Life goes on. A friend of mine asked yesterday if we were preparing to sell the house and move. I said, “Nope, just trying to stay alive right here.” One of my favorite poets, Christian Wiman, once wrote “that in the end we go to poetry for one reason, so that we might more fully inhabit our lives and the world in which we live them, and that if we more fully inhabit these things, we might be less apt to destroy both” (Ambition and Survival: Becoming a Poet 120). I’ve not found a better reason to read and write poetry. Everything about me wants to inhabit more fully this life and this world—not flee it, judge it, use it up from a distance. Everything about me wants to inhabit this world—not some ideal world, not some ideologically pure or politically correct world, not some virtual wannabe world, not some spiritualized pie-in-the-sky precinct beyond this world, but this world which wobbles and warms and yet somehow manages to keep turning. Every bone in my body wants to sop up this life like marrow, not some sanitized, cosmeticized, “made over” life, not some carefully controlled and contrived life, but this life where love deepens as losses mount, this beautiful, terrible one I’ve been given to love with “fear and trembling”: balding, cancer-marked, aging and arthritic, prone to Southern-accented fits of egoic whining and unkindness, apt even to fall spellbound to the siren call of the Home Depot Carpet Guy—this life rife with faithful family and friends, morning sunrise and evening moonglide, daily runs and walks with Maya the Wonder Dog, evenings spent with my wife recapitulating the day and missing our grown children, a life with more books than I can ever hope to read, ever pressed by the urgency of Word and words—this life, this world, this habitation. God comes, calling me to inhere lovingly all this wholiness.
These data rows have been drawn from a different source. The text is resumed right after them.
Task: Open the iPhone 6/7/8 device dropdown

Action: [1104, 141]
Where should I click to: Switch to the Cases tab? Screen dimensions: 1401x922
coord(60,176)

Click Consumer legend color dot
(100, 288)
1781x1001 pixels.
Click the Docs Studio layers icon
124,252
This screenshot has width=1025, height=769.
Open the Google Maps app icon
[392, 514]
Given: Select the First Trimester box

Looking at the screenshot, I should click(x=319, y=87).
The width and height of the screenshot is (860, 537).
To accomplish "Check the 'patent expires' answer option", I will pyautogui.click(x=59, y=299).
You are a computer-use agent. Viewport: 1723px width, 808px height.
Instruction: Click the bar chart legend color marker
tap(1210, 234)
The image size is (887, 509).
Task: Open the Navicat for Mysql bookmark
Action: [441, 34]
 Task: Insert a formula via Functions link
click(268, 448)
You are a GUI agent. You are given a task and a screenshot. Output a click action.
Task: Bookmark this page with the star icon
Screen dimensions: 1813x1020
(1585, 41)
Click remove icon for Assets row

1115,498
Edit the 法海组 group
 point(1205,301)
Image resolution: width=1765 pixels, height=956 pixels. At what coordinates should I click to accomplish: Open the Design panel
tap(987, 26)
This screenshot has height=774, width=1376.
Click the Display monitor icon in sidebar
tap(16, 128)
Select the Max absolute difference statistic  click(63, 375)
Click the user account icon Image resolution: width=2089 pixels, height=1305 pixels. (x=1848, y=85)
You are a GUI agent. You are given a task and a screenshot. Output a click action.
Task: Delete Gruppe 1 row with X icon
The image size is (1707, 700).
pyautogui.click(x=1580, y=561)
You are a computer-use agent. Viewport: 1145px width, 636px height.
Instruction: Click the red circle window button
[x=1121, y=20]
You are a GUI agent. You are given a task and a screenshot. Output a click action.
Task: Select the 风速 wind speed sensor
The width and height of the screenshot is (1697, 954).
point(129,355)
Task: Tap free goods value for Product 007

My friend was onto something, however: getting new carpet is a lot like moving, but not. My wife and I seek to keep moving yet rooted, which means passing through occasional patches of havoc in order to let go and inhabit our home anew. Appliances wear out, rooms no longer occupied are anointed for new callings, you get caught up Feng Shui-ing your bedroom, you realize your library is fast becoming The Tomato That Ate Cleveland. And everything you remodel or box up for the Salvation Army is a nagging reminded of mortality and brokenness. We’re pruning our history, mucking around in memories that make this life our own, this world our home.
Alone one day, as I wrestled a mattress nicknamed The Incredible Hulk down the hall, I was fit to be tied. Then something common happened: in my haste and frustration I tugged too hard. That’s how I managed to bump the beautiful communion set gifted to my family when we left Broadneck Baptist Church in Annapolis, the summer of '94. Beautiful shards of pottery burst all over the living room floor, broken by the sheer desire to keep moving and stay alive.
I stood there, stilled and crestfallen. Eventually my shame gave way to sorrow. Then a tenderness best named as gratitude rose up from its resting place below. Faces and hands appeared, all opening wide before the cup and the host contained by this gift of clay, palm-shaped and baked in the kiln. 21 years of accrued Eucharistic joy, drawn near by the costly severance. Yes, we sometimes find ourselves at our worst, breaking all that’s best, that’s a fact; but God always ends up with the last word: extending yet one more invitation to stay alive by inhabiting the Unbreakable Love.
Lord, in all our striving to love and live fully within this world you’ve given us, to keep moving yet rooted deep, heal our havoc, honor with your wholiness even our sin, forgiving and restoring our tendencies, both willful and inadvertent, that break up and scatter this life and this world we’re called to inhabit more fully, to love. Amen.